The Wilkinson sectional power divider, invented by Ernest J. Wilkinson in 1960, is a three-port network used in radio frequency (RF) and microwave engineering. It is designed to either split an input signal into two separate output signals or combine two signals into a single output. The Wilkinson divider is widely used because it achieves a near-perfect balance of three desirable properties: matched ports, low loss, and high isolation, which simpler power splitters cannot offer simultaneously. The design ensures that the power is split equally, and the output signals maintain the same phase.
Fundamental Operating Principles
The core functionality of the Wilkinson divider relies on a precise arrangement of quarter-wave transmission line sections and an isolation resistor. The input signal travels down two separate arms, each incorporating a transmission line exactly one-quarter of a wavelength long at the center frequency of operation. For a standard 50-ohm system, the characteristic impedance of these two lines is [latex]\sqrt{2}[/latex] times the system impedance, or approximately 70.7 ohms.
These quarter-wave sections function as impedance transformers, ensuring that the combined impedance looking into the output ports remains matched to the input port when both outputs are properly terminated. When the input power is split, the two output ports receive signals that are equal in amplitude and phase. Because the voltage potentials at the two ends of the isolation resistor are identical, no current flows through it. The resistor does not dissipate power and remains decoupled from the signal path, ensuring the power division is theoretically lossless.

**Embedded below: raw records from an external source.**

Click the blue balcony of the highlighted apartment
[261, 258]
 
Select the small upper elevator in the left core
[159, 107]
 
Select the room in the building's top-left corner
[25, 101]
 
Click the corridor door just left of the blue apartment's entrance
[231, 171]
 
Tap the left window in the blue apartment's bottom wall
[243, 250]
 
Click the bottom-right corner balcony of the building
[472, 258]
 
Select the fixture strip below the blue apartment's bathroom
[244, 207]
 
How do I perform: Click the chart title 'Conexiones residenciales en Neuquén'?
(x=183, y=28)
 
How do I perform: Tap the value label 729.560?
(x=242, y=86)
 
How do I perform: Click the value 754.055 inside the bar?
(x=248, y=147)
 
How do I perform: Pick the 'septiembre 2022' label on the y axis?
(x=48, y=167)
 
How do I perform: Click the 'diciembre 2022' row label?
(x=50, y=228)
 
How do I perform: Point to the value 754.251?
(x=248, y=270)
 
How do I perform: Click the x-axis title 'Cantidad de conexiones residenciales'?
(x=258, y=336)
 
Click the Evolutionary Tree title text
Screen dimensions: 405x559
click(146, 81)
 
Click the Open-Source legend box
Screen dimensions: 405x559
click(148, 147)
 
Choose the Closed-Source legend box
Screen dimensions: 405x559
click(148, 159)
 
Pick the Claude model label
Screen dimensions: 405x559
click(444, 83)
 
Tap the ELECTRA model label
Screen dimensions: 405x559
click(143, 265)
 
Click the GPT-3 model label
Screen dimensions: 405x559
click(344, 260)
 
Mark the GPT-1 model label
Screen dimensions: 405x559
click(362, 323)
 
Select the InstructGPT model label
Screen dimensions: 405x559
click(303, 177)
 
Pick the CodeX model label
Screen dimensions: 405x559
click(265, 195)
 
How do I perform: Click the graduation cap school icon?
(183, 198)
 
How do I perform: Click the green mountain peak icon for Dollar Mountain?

The isolation resistor, typically valued at twice the system impedance (100 ohms for a 50-ohm system), serves its purpose when a signal is introduced at one of the output ports. If a reflected signal or an external signal enters one output port, it is equally split between the input port and the other output port. The resistor then dissipates the portion of the signal that would have traveled to the other output port, preventing signal transfer between the two output terminals.
Key Performance Advantages
The high degree of isolation achieved between the output ports is a key advantage of the Wilkinson design over simpler T-junction splitters. This isolation ensures that a mismatch or fault at one output port will have minimal effect on the signal delivered to the other port. The isolation resistor absorbs any reflected power resulting from a poor load termination, preventing it from traveling back to the input and subsequently to the other output.
The design provides good impedance matching at all three ports simultaneously. The quarter-wave transformers facilitate this matching by correctly presenting the combined load impedance to the input port. This triple-port match minimizes reflections, resulting in a low voltage standing wave ratio (VSWR) across the entire circuit.
The design features low insertion loss. In the ideal case, when all ports are matched, the circuit is theoretically lossless, and the 3 dB power division is achieved with maximum efficiency. The ability to achieve all three characteristics—matching, isolation, and low loss—makes it highly effective for RF systems.
Practical Applications and Physical Construction
Wilkinson dividers are used in communication and radar systems. They are commonly used in antenna arrays to distribute power evenly and in-phase to multiple radiating elements, ensuring a consistent beam pattern. The circuit also functions as a power combiner, summing the outputs of multiple low-power amplifiers to create a single, higher-power signal. This technique is employed in high-power transmitters and base stations to increase overall system output.
For many high-frequency applications, the Wilkinson divider is physically constructed using microstrip technology on a printed circuit board (PCB). The quarter-wave transmission lines are realized as strips of copper trace with a precisely calculated width and length. The length of the traces must correspond to one-quarter of the signal wavelength in the dielectric material, which requires precise dimensioning based on the operating frequency.
At lower radio frequencies, the divider is often built using lumped components because a quarter-wavelength of transmission line is impractical. In this case, the quarter-wave transformer is replaced by an equivalent circuit network made of inductors and capacitors. The isolation resistor is typically a surface-mount component placed directly between the output traces.